With the laser scanner we can scan the part in only two hours. The laser scanner captures far more points than the CMM which reduces the amount of modelling time to only 40 hours. The overall time for reverse engineering of a typical component is thus reduced by more than half from 100 to 42 hours. In addition, engineers have more confidence in the accuracy of the resulting solid model since it is based nearly entire on scanned data and relies far less on the CAD operator’s judgment.’
NUWC Keyport also uses the laser scanner to inspect parts, typically first articles, produced by its suppliers. In this situation, NUWC engineers scan the part provided by the supplier and convert the resulting point cloud to a solid model.
They import the solid model along with the original CAD model that defines the design intent into software that displays differences between the two in a range of colours. These colours indicate the magnitude of the variation from the design intent.
CAD Model, scanned model and the 3D comparison
‘The colour-coded error map shows us visually exactly how the first article varies from the CAD model,’ Bergan said.
‘This chart saves a considerable amount of time by helping us understand the manufacturing variation. We can see at a glance if the variation is in a critical area or one that has no impact on the part’s performance. In many cases the error map helps diagnose the cause of the manufacturing variation. The graphic, for example, makes it easy to see how the part has twisted out of shape while cooling after a forging operation. This would be much harder or even impossible to spot on a printout of dimensions captured by a CMM.’

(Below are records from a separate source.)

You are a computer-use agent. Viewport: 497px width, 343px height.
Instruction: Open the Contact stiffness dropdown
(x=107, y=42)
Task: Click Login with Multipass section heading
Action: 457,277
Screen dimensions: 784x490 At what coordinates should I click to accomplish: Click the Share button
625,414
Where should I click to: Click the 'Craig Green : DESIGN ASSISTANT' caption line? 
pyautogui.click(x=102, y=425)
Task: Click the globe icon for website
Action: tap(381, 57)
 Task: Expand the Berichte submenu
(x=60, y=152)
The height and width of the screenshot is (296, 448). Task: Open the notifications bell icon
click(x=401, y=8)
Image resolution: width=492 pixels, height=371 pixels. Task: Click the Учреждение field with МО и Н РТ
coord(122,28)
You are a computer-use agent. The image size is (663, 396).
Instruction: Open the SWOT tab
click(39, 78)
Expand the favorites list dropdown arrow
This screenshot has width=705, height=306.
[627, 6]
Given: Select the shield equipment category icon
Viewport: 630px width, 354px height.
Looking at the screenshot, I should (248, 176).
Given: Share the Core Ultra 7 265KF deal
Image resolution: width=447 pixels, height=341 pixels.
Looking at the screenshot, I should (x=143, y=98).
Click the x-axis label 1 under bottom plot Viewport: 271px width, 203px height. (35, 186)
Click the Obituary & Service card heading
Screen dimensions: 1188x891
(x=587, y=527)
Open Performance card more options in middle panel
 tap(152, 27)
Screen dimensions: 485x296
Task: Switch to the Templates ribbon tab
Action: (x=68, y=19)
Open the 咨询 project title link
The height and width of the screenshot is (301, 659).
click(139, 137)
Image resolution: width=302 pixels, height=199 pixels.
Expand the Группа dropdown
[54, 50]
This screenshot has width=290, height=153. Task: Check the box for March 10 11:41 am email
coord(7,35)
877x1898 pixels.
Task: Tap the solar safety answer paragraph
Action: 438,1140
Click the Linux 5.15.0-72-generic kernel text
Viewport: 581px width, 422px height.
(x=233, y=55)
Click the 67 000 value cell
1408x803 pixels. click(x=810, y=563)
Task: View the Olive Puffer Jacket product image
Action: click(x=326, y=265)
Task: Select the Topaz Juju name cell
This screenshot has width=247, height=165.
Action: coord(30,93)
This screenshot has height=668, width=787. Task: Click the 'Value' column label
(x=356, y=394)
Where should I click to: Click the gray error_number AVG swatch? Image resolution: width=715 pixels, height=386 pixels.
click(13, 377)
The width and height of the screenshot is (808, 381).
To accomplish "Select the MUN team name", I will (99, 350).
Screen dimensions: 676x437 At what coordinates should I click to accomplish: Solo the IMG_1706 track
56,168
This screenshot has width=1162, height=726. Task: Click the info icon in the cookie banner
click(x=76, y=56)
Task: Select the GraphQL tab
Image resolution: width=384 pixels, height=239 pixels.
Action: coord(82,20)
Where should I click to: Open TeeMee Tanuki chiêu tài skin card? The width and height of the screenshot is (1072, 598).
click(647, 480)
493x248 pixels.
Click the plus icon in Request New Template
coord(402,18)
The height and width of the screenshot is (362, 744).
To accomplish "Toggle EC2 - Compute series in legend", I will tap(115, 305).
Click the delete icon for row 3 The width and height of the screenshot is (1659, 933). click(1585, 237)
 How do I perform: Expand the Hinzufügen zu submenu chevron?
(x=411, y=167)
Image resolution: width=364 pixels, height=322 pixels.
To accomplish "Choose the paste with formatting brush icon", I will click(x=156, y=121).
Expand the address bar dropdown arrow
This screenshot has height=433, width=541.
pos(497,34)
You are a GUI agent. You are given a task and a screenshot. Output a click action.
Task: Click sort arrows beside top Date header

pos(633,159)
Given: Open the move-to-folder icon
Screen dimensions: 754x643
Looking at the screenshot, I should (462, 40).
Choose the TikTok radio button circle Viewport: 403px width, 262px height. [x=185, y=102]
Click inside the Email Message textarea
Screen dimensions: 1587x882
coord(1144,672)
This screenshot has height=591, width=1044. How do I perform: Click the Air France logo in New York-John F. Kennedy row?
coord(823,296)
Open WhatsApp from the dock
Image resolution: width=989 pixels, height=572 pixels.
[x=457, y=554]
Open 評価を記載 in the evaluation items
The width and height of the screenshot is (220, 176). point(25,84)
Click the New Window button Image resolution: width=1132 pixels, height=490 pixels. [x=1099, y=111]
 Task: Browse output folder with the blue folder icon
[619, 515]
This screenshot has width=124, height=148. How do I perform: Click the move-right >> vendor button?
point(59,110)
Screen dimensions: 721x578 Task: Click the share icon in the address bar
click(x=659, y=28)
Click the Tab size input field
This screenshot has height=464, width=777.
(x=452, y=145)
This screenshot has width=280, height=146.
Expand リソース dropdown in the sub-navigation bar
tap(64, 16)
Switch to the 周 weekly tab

‘The time and cost savings that can be achieved with laser scanning are enormous,’ Bergan concluded.
‘Laser scanning easily reduces the time required for reverse engineering by more than 50%. The models that are produced with laser scanning are also more accurate because laser scanning generates so many more measurements. The real value comes in the savings that the Navy achieves when it reverse engineers a component and then procures it through the competitive bidding process. On the very first part that we scanned the savings amounted to $250,000 which was nearly enough to pay for the scanner. Since then we can have scanned 25 additional parts and we expect the savings on each to be significant. Clearly laser scanning offers major benefits to the Navy and other organizations that need to reverse engineer complex components.’